Algas podem ser usadas para despoluir esgoto e em outros serviços sanitários

Um estudo realizado na Escola de Engenharia de São Carlos da Universidade de São Paulo mostrou que as algas podem ser usadas para despoluir esgoto. Ao crescer, as algas unicelulares do gênero Chlorella ajudam a despoluir o líquido e, ao mesmo tempo, produzem quantidades apreciáveis de biomassa. Essa biomassa pode ser usada in natura, processada como adubo ou utilizada para a produção de biocombustíveis.

O uso de algas marinhas para serviços sanitários pode economizar até 74 milhões de dólares por ano no sistema de saúde global, aponta pesquisa. O estudo, que foi realizado por especialistas da Universidade de Palermo, na Itália, observou as propriedades de redução de patógenos apresentadas pelas algas com o objetivo de analisar a capacidade sanitária desses organismos. 
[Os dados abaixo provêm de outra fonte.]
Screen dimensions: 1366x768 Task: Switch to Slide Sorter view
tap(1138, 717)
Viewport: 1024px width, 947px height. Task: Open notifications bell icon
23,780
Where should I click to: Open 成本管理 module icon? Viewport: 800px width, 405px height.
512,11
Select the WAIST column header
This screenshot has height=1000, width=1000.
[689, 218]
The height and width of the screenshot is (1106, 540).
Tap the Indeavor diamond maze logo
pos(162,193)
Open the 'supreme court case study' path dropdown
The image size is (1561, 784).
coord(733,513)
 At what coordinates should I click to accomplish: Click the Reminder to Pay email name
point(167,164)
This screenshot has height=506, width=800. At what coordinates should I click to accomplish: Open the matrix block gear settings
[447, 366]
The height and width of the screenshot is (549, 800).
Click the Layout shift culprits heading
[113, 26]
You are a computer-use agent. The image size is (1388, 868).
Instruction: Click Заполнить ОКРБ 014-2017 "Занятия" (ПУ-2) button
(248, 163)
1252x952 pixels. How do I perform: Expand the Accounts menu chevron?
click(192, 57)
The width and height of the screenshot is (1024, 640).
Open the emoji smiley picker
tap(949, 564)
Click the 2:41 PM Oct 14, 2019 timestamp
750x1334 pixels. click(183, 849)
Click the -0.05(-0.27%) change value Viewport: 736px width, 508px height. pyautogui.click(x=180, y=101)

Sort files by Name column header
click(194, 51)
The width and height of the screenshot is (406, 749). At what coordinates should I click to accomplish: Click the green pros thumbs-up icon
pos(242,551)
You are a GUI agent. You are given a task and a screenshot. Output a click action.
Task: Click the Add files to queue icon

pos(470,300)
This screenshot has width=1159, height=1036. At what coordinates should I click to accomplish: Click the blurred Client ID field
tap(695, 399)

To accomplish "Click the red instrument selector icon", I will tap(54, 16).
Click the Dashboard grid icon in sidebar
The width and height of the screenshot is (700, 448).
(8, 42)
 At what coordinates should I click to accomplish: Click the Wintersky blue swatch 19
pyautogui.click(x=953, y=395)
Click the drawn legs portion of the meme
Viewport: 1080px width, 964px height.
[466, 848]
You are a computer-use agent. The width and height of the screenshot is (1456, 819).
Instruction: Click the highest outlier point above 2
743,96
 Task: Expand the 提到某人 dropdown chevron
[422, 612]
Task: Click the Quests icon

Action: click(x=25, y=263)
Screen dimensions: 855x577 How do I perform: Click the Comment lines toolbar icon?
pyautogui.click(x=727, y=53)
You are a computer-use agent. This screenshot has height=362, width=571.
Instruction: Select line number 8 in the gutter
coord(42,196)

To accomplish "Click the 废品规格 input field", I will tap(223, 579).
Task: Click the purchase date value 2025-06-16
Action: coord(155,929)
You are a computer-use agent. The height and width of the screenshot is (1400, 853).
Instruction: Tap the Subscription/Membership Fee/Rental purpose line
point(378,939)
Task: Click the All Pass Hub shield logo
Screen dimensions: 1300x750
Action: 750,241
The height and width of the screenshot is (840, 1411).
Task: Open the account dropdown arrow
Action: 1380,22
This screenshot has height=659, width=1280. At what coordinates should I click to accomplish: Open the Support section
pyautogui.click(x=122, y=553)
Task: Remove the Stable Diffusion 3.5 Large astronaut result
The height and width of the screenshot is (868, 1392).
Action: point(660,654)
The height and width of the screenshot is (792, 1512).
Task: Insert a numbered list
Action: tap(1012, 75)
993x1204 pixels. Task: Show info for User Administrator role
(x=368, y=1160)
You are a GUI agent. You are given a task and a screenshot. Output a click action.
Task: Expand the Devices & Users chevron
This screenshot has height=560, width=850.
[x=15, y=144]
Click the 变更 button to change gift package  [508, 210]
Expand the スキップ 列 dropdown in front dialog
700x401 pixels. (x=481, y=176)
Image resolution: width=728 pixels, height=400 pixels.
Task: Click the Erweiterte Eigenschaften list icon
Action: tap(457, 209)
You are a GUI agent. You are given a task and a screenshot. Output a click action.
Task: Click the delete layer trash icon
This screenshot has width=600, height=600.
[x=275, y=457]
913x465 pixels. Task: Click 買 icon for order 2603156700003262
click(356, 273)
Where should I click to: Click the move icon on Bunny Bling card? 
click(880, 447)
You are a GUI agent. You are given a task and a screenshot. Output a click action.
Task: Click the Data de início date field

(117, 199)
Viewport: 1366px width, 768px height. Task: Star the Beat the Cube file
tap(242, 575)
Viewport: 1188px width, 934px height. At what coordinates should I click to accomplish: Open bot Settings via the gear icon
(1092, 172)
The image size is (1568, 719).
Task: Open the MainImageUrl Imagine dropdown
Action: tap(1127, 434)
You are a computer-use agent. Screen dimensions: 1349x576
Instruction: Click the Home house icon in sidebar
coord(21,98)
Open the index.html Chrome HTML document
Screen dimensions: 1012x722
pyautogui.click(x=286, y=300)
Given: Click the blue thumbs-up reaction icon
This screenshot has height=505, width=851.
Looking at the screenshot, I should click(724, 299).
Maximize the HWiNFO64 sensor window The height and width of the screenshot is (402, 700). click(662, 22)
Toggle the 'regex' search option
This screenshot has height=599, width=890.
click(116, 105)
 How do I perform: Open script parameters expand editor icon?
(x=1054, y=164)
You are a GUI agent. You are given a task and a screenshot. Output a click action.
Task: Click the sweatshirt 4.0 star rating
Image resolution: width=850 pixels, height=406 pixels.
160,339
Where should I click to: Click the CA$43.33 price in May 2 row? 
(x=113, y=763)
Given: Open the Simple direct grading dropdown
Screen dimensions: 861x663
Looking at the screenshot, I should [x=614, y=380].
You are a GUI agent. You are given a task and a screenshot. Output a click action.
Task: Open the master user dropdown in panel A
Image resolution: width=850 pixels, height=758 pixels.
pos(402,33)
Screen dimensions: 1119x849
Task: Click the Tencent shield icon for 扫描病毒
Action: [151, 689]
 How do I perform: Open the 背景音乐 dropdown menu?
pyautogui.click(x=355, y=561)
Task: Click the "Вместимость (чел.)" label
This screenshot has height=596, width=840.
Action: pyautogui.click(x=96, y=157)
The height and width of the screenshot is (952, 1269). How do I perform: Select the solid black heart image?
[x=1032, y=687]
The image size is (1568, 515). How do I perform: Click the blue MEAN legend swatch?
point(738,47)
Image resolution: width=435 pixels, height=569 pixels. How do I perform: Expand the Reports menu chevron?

Novas pesquisas deverão ser feitas para analisar a eficácia das algas marinhas no controle de patógenos. Contudo, de acordo com a pesquisa, o investimento dessa descoberta seria capaz de reduzir em até 24 milhões os casos de gastroenterite por ano.

Algas e agricultura

Na agricultura também é possível notar os benefícios das algas marinhas. Elas aumentam a resistência de estresse das plantas como pimentões, tomates, maçãs, pêssegos, laranja-lima, cravo-amarelo, trigo, milho, feijão e cevada. Além disso, os extratos de algas contribuem para a formação de sistema de raízes, aumento no conteúdo da clorofila, resistência ao estresse e diminuição do envelhecimento das células vegetais. Assim, as algas marinhas podem ser utilizadas como fertilizantes e na correção do pH do solo.

Algas podem ajudar na segurança alimentar

Pesquisadores da Universidade de Edimburgo procuraram melhorar o crescimento das plantas usando uma abordagem de manipulação genética para melhorar a eficiência da fotossíntese. A equipe utilizou algas que, na pesquisa, desenvolveram uma estrutura fotossintética especial.

Os resultados são promissores. Com a utilização das proteínas das algas, seria possível aumentar o rendimento de safras vitais como a do arroz, trigo e soja, aumentando a produtividade em 60% e tornando-as mais resistentes aos impactos das mudanças climáticas. Isso ajudará a alimentar a crescente população do planeta e garantir segurança alimentar.

Portanto, seja produzindo o nosso oxigênio ou fortalecendo a dieta, as algas marinhas são bastante benéficas.